WORK TO BE COMPLETED
Restate the whole of the data verbatim, omitting nothing.

Collected data entries
++++++++

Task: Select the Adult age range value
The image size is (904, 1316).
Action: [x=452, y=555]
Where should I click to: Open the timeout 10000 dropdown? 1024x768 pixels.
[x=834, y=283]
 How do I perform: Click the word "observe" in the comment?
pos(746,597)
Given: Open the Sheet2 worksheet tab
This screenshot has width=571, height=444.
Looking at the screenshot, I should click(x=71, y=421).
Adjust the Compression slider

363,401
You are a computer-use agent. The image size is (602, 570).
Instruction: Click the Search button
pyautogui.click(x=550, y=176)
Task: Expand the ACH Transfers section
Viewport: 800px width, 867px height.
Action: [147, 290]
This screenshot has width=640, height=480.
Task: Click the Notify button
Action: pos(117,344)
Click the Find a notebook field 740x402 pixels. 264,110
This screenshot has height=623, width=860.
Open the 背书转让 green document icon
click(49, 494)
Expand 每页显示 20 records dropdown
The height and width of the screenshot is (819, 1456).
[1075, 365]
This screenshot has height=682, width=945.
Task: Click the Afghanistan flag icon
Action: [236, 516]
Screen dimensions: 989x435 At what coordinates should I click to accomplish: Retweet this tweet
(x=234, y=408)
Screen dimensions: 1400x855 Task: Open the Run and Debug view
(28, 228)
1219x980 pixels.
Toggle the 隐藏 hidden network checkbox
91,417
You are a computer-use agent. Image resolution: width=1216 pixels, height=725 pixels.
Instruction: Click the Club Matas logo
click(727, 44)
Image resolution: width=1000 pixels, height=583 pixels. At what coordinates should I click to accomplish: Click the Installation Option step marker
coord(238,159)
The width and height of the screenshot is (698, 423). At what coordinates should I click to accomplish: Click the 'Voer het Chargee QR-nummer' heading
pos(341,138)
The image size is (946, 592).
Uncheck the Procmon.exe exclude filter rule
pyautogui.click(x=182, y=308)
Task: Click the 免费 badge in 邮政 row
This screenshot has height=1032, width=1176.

++++++++

EXERCISE RESULT
Task: Select the Adult age range value
The image size is (904, 1316).
Action: [x=452, y=555]
Where should I click to: Open the timeout 10000 dropdown? 1024x768 pixels.
[x=834, y=283]
 How do I perform: Click the word "observe" in the comment?
pos(746,597)
Given: Open the Sheet2 worksheet tab
This screenshot has width=571, height=444.
Looking at the screenshot, I should click(x=71, y=421).
Adjust the Compression slider

363,401
You are a computer-use agent. The image size is (602, 570).
Instruction: Click the Search button
pyautogui.click(x=550, y=176)
Task: Expand the ACH Transfers section
Viewport: 800px width, 867px height.
Action: [147, 290]
This screenshot has width=640, height=480.
Task: Click the Notify button
Action: pos(117,344)
Click the Find a notebook field 740x402 pixels. 264,110
This screenshot has height=623, width=860.
Open the 背书转让 green document icon
click(49, 494)
Expand 每页显示 20 records dropdown
The height and width of the screenshot is (819, 1456).
[1075, 365]
This screenshot has height=682, width=945.
Task: Click the Afghanistan flag icon
Action: [236, 516]
Screen dimensions: 989x435 At what coordinates should I click to accomplish: Retweet this tweet
(x=234, y=408)
Screen dimensions: 1400x855 Task: Open the Run and Debug view
(28, 228)
1219x980 pixels.
Toggle the 隐藏 hidden network checkbox
91,417
You are a computer-use agent. Image resolution: width=1216 pixels, height=725 pixels.
Instruction: Click the Club Matas logo
click(727, 44)
Image resolution: width=1000 pixels, height=583 pixels. At what coordinates should I click to accomplish: Click the Installation Option step marker
coord(238,159)
The width and height of the screenshot is (698, 423). At what coordinates should I click to accomplish: Click the 'Voer het Chargee QR-nummer' heading
pos(341,138)
The image size is (946, 592).
Uncheck the Procmon.exe exclude filter rule
pyautogui.click(x=182, y=308)
Task: Click the 免费 badge in 邮政 row
This screenshot has height=1032, width=1176.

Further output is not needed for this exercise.